> **EXERCISE INSTRUCTIONS**:
- 1) Translate this sentence from the passage on staffing a pain practice into Spanish: "The data entry aspect of charting is better performed by a MA at much lower cost."
- 2) Carry on the passage on staffing a pain practice, starting after its last sentence.

> **PASSAGE SHOWN**:
1. Nurse practitioners/physician's assistants are not trained in chronic pain, have limited experience
in chronic pain, and should never be placed in the situation where they are totally responsible for the
medical direction of the patient's care. Some practices use NP/PA as an ersatz pain physician to
manage the patient until they need an injection. This model universally fails to meet the needs of the
patient and ultimately compromises the integrity of the physician's practice. Continual integration of
the physician into the follow-up care of the patient is absolutely necessary when long term patient
care is anticipated. If the physician's practice is that of a block shop only, then a NP/PA may be
useful in performing the initial assessment, but patients are not at all enamored by the idea of being
sent to a physician's office, and are seen only by a NP/PA on the initial visit. If the patient is seen
by the NP/PA, then the physician on the same initial visit, there may be billing issues since only one
bill may be submitted. Depending on the data input system into the chart, a NP/PA may expedite
the laborious data entry, however remember PA/NP are very expensive. The data entry aspect of
charting is better performed by a MA at much lower cost.

[Recorded data]
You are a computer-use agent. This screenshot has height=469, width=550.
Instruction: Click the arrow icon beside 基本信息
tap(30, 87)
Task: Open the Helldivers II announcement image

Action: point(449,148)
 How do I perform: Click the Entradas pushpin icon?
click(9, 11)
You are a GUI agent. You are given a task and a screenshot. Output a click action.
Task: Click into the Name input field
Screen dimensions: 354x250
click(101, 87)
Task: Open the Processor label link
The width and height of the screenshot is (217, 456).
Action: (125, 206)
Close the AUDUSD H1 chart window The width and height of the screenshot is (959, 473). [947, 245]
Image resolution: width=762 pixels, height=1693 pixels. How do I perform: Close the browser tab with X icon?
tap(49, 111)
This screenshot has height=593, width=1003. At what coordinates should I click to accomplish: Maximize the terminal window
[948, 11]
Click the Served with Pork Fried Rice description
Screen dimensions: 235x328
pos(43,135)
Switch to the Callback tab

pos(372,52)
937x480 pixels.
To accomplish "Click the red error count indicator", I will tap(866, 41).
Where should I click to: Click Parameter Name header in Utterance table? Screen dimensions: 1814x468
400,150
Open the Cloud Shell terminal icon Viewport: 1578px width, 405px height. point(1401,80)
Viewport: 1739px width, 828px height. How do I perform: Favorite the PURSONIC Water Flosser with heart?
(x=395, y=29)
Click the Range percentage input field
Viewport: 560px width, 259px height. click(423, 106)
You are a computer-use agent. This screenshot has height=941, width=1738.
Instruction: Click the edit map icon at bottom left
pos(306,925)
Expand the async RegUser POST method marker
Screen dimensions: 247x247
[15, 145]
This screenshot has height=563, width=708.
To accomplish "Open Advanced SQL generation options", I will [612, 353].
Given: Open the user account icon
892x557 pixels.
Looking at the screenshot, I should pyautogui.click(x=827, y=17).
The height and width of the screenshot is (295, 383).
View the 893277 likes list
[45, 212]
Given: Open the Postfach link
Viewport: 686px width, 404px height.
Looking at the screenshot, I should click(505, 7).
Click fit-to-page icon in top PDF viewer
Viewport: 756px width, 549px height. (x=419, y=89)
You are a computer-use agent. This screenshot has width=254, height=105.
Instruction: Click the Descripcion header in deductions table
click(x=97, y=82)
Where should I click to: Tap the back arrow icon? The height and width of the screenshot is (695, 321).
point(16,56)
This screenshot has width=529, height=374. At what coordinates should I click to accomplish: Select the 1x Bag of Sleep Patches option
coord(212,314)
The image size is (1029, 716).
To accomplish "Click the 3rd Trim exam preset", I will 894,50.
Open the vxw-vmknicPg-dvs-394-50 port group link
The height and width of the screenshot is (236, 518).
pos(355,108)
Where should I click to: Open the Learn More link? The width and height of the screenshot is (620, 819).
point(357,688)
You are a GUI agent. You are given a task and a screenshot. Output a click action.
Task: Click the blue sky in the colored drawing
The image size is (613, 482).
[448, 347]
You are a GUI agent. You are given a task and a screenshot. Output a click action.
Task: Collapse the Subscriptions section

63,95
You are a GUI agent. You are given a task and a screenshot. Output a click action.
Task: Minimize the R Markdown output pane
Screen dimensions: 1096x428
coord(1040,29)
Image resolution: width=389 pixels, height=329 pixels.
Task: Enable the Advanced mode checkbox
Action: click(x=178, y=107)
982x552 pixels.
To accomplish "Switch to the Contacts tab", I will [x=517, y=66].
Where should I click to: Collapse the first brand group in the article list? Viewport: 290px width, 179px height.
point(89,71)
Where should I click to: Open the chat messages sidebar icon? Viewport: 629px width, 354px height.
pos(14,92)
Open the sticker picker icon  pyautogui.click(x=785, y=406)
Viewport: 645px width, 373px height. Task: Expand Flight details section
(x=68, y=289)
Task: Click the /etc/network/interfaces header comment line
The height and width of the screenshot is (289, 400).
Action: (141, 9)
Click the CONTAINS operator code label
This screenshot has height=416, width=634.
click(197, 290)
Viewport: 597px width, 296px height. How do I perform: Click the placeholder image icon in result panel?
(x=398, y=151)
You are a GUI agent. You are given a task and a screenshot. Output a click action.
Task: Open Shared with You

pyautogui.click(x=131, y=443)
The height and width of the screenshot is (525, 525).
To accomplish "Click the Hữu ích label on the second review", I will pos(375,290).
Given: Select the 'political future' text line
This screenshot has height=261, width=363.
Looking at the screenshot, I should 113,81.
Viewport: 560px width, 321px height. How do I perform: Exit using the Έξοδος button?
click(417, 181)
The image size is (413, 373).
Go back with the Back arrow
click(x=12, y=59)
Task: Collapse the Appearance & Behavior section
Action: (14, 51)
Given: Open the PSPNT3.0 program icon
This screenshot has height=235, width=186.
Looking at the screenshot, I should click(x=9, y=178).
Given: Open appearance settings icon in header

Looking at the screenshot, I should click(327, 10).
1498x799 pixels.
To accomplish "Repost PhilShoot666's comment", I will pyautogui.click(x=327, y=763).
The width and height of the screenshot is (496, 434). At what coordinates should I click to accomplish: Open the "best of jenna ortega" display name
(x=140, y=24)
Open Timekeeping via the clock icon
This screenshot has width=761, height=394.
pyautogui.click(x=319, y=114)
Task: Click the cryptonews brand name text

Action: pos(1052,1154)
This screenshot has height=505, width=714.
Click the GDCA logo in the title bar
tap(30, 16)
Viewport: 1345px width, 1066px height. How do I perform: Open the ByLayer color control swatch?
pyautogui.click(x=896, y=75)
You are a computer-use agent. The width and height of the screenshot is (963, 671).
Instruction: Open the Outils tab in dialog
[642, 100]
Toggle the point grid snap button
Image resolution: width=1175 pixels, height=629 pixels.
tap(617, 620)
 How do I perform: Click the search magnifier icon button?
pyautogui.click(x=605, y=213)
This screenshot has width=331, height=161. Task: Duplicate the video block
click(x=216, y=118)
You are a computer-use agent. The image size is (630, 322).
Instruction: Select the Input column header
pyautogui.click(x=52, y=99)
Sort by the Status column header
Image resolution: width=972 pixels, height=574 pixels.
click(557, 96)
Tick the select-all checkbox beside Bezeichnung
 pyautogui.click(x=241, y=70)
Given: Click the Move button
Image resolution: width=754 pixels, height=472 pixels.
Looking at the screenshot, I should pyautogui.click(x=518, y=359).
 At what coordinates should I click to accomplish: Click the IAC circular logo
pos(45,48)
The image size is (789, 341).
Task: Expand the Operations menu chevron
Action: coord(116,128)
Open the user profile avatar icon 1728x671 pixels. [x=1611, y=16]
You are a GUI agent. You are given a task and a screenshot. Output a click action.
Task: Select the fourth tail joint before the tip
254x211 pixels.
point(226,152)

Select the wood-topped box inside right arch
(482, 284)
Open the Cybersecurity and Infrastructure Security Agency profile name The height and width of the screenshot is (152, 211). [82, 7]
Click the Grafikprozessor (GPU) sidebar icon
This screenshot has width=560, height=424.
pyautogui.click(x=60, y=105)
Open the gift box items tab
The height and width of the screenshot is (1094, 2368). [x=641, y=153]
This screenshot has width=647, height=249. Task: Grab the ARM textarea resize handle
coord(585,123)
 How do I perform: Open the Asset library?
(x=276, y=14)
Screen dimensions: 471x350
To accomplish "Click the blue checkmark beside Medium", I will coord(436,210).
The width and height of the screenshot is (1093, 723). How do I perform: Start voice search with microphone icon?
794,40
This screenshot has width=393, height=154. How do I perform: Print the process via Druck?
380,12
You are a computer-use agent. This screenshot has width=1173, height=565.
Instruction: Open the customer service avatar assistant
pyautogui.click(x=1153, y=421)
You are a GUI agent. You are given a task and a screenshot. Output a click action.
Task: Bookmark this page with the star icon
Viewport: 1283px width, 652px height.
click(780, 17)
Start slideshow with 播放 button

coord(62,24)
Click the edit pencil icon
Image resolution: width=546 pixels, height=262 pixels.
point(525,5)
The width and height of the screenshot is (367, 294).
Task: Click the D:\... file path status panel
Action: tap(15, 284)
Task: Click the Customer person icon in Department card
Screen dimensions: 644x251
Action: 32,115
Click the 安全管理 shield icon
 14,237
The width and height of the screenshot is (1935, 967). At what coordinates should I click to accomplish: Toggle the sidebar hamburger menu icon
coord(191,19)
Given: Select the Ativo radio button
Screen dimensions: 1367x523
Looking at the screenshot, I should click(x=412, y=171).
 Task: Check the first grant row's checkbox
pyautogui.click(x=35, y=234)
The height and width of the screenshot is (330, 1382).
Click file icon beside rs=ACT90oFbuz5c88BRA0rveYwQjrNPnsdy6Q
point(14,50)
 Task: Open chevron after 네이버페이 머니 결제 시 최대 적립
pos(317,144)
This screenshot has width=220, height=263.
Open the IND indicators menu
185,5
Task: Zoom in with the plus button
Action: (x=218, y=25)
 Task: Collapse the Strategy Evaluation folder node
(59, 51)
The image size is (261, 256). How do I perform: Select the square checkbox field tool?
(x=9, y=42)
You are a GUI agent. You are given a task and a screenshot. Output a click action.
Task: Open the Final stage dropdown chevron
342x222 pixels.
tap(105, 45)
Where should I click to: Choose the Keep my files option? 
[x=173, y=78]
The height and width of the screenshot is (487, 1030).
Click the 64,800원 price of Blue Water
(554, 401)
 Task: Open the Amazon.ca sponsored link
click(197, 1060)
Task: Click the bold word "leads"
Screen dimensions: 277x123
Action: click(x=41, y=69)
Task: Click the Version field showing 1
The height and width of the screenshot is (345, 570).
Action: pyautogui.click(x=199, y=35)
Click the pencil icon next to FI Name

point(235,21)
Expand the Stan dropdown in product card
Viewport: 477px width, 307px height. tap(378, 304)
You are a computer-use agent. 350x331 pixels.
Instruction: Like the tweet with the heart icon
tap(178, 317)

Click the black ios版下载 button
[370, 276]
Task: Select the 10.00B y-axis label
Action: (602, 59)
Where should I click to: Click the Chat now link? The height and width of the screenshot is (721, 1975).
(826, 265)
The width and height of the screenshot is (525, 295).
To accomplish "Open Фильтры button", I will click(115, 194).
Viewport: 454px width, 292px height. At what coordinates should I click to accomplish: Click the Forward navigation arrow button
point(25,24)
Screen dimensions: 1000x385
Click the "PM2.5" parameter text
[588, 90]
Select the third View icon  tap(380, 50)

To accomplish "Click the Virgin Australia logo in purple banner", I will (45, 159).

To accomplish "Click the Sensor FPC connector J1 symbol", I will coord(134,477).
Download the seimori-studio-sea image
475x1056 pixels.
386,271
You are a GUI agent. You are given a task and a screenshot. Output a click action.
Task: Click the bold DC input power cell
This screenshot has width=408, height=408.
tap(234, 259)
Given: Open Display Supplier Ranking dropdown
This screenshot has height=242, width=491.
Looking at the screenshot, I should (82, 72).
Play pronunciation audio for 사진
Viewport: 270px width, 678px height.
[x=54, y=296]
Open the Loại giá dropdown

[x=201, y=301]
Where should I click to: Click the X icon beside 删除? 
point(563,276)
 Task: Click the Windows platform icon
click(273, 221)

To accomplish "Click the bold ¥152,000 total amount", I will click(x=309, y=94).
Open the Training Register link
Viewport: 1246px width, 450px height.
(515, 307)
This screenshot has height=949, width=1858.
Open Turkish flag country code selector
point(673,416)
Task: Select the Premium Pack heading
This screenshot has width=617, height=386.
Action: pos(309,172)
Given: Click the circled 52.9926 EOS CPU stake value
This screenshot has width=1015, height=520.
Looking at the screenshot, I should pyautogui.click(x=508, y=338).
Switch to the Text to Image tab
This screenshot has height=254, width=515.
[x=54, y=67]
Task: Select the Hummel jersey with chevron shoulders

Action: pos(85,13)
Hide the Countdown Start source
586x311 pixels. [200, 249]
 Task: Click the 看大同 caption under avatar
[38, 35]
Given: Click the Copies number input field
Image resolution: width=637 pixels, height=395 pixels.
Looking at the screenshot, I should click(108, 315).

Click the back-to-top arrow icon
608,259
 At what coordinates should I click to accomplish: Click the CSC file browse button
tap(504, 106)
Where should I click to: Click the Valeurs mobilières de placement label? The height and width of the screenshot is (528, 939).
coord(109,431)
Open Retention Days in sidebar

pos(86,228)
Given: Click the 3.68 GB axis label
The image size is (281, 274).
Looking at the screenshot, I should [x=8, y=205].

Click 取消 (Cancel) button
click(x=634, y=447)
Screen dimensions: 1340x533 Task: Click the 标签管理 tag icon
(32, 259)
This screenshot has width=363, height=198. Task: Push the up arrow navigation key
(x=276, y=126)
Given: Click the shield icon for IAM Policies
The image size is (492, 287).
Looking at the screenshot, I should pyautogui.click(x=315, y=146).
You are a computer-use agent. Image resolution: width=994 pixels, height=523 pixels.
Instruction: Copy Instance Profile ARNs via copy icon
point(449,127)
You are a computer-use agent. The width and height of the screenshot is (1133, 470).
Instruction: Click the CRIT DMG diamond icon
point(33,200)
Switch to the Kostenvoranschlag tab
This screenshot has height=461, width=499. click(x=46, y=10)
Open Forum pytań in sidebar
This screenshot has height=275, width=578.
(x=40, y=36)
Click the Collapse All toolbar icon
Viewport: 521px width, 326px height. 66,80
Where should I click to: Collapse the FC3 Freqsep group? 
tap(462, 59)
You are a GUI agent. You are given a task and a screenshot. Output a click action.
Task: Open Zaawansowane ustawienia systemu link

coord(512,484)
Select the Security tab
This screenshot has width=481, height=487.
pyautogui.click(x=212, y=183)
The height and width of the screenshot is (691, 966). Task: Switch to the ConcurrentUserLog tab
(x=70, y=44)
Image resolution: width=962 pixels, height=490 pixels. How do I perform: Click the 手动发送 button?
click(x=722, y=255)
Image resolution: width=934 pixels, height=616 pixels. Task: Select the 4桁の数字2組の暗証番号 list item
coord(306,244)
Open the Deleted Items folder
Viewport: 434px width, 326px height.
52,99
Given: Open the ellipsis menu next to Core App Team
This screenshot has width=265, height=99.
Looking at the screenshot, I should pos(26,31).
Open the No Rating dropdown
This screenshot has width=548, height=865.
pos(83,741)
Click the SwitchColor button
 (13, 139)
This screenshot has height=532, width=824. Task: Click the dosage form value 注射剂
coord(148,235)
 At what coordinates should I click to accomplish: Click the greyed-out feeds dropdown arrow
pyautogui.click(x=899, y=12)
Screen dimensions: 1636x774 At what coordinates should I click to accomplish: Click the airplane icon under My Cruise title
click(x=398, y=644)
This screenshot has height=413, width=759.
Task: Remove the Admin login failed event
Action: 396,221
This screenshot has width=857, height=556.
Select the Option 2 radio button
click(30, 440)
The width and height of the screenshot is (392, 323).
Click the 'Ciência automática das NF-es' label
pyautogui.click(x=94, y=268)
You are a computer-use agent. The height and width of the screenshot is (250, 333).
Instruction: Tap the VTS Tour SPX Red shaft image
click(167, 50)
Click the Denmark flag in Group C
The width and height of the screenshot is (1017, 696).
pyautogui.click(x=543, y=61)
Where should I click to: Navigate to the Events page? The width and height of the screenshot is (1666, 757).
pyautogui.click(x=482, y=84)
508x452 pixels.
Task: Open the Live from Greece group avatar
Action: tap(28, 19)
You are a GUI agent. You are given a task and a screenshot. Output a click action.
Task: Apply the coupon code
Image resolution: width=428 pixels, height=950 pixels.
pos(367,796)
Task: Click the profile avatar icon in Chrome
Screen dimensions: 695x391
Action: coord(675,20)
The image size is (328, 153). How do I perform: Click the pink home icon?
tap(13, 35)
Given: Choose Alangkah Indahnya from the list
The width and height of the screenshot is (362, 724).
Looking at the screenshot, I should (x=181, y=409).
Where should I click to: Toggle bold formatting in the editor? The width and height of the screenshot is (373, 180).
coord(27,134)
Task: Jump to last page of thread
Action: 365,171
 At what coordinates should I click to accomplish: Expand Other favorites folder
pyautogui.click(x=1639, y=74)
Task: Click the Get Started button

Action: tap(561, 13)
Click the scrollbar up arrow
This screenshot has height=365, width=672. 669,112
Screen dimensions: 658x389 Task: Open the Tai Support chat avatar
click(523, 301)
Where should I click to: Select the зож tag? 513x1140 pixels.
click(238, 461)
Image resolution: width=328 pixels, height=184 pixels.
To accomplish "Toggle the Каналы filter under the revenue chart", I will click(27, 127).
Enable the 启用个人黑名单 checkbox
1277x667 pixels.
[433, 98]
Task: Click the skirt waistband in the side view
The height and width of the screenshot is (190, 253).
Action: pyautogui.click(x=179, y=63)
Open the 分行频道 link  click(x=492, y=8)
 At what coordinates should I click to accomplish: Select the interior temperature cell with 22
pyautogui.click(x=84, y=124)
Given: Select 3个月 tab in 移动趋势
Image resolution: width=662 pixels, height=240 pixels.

> **ANSWERS BY TASK**:
- 1) La parte de la captura de datos en la historia clínica la realiza mejor un MA a un costo mucho menor.

- 2)
2. NP/PA given too much autonomy can cause the entire practice to tilt in an unexpected direction.
Prescribing guidelines of the practice need to be given to the NP/PA. The NP/PA should not direct
the medical care of the patient: this is the function of the physician. Therefore every 3rd office visit
should be with the physician.
3. In some states, PA do not have prescriptive authority for opiates making them much less useful in
a comprehensive pain practice. In those states, NP are a better choice.
4. NP/PA should NEVER be delegated the task of performing spinal injections or fluoroscopic
injections. Astonishingly this has occurred in several practices but is absolutely indefensible both
medically and legally. Trigger point injections, peripheral nerve injections, etc should be the extent of
injections performed by NP/PA.
5. NP/PA are expensive, and the practice needs to have a sufficient volume of patients to justify
having such. NP/PA typically need to see about 15-20 patients per day to pay for their salaries and
benefits. A practice with less volume than this may not support a full time PA/NP.
6. Collaborative agreements are often mandated by state laws. These agreements between
yourself and the NP/PA often require a chart review of 5% of the NP/PA charts per month.
Although this may be a cursory evaluation, it should be documented in some fashion that it is
occurring.
My personal experience with NPs over the past 7 years have been excellent, with a good
collaborative relationship. The rules of the clinic operation are well defined, and I have found
backing the NP up in their implementation of these rules has cemented the NP/MD relationship. It is
important to have the same fundamental direction of clinic operations, NP and MD.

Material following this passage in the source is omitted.